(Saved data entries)
--------------------------------------------------

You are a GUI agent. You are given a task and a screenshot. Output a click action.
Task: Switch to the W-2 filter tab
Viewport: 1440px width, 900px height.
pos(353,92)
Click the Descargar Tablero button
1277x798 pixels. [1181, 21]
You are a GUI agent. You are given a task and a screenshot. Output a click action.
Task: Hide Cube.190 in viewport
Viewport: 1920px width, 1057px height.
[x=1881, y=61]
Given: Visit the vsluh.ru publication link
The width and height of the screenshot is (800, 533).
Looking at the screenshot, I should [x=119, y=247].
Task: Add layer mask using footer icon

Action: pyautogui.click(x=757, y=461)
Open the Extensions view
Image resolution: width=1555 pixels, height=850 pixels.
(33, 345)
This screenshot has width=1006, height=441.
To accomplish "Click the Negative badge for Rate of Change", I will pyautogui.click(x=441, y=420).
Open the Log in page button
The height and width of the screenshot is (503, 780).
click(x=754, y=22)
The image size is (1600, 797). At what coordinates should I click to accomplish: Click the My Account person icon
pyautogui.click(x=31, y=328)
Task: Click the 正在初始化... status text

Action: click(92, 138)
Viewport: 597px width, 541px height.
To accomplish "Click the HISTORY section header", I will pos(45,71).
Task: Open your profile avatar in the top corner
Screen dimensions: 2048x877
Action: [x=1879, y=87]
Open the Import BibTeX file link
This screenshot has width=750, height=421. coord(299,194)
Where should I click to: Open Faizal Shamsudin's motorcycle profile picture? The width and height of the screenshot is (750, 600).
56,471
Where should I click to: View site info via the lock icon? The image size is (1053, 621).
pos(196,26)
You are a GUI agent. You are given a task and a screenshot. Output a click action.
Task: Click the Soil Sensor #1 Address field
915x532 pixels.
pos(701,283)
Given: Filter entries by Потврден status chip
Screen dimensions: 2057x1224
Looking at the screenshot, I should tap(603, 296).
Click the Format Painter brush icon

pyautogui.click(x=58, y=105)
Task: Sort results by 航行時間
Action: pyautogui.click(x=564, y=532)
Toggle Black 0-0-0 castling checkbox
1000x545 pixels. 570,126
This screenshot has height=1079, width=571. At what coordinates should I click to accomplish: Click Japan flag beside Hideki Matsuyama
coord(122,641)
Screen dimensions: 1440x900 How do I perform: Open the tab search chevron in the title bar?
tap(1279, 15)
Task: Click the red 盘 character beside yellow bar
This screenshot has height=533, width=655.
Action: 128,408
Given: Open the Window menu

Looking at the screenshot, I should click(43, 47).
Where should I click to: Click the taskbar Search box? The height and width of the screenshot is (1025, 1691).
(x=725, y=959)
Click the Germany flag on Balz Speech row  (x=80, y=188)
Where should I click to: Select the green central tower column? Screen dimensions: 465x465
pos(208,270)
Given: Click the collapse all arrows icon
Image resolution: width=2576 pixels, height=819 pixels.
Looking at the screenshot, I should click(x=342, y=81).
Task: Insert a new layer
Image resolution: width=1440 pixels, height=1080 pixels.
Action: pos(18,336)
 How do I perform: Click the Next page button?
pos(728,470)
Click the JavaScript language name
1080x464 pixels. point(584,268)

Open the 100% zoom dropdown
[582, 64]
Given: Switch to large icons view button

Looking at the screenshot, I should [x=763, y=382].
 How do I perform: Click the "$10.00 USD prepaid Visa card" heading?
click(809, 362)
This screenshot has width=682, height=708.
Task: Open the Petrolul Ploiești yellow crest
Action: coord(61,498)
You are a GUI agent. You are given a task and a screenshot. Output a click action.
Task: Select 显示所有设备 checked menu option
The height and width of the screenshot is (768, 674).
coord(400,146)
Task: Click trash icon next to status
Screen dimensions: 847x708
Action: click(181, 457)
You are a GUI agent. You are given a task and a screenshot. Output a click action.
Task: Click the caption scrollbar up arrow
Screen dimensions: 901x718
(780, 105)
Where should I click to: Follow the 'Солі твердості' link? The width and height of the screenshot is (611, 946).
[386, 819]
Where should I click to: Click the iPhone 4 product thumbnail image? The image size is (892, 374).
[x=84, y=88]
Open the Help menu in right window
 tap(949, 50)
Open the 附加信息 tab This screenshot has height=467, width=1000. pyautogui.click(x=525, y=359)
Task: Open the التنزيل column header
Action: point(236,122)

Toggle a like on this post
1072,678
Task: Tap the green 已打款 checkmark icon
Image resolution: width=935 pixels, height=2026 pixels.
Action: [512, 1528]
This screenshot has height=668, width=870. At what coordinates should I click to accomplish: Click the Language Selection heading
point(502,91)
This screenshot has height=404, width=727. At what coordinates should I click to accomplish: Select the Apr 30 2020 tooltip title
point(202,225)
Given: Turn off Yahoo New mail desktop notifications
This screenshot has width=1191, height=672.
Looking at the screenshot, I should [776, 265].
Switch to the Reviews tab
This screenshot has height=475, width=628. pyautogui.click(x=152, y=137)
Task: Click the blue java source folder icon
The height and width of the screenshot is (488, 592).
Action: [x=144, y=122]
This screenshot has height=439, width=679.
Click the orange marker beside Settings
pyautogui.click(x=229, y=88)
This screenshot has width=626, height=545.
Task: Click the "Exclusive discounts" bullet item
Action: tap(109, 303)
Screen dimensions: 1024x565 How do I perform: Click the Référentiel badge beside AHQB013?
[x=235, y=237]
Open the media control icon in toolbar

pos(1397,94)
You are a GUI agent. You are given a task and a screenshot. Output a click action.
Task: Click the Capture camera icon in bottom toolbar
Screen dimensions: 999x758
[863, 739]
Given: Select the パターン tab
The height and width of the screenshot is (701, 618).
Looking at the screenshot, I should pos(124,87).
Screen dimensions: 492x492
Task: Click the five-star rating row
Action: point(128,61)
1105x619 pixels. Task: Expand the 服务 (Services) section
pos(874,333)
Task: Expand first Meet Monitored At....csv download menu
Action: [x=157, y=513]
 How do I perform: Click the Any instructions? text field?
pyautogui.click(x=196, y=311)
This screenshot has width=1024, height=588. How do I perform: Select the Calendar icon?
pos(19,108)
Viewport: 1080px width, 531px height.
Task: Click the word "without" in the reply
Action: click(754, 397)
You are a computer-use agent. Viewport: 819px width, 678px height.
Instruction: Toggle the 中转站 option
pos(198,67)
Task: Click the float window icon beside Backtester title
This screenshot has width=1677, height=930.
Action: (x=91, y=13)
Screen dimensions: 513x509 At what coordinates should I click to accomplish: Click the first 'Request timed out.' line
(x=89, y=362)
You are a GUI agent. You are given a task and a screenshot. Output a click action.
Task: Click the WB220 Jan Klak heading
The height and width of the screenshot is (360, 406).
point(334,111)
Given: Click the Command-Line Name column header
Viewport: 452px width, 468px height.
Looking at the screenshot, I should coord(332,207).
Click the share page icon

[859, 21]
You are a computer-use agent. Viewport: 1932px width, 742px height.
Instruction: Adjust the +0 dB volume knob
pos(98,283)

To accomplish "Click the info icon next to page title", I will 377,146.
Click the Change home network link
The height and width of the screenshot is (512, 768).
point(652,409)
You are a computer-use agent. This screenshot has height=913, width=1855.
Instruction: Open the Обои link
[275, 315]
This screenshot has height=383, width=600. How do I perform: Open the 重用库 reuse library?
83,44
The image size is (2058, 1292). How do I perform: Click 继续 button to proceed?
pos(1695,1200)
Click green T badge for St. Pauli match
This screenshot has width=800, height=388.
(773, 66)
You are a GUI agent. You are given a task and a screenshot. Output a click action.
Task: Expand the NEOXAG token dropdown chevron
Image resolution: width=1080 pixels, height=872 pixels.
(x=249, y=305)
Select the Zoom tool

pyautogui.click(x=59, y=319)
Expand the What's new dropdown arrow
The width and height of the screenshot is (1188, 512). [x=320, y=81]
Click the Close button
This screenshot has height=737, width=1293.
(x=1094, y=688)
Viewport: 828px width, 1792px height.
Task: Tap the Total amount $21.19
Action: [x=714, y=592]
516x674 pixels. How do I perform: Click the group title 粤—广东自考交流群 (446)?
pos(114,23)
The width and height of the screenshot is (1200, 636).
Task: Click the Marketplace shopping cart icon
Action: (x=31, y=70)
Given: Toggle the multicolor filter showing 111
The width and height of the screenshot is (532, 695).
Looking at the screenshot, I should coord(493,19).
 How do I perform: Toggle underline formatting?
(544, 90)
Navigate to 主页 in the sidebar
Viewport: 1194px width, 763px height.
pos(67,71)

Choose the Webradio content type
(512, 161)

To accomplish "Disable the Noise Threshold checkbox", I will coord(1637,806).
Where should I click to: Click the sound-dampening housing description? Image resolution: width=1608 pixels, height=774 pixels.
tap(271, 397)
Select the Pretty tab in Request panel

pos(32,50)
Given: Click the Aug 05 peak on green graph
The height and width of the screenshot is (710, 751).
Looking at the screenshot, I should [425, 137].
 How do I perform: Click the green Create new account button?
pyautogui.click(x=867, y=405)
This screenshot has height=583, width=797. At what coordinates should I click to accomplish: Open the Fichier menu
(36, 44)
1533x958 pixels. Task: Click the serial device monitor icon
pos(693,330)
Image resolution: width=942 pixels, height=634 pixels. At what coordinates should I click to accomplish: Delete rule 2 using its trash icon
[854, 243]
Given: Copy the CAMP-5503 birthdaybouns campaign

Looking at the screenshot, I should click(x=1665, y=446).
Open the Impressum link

--------------------------------------------------

--- PROBLEM DESCRIPTION ---
Only the lines from the one containing "Image resolution: width=942" through the final line above should be duplicated, exactly as they stand.

--- SOLUTION TO THIS PROBLEM ---
Image resolution: width=942 pixels, height=634 pixels. At what coordinates should I click to accomplish: Delete rule 2 using its trash icon
[854, 243]
Given: Copy the CAMP-5503 birthdaybouns campaign

Looking at the screenshot, I should click(x=1665, y=446).
Open the Impressum link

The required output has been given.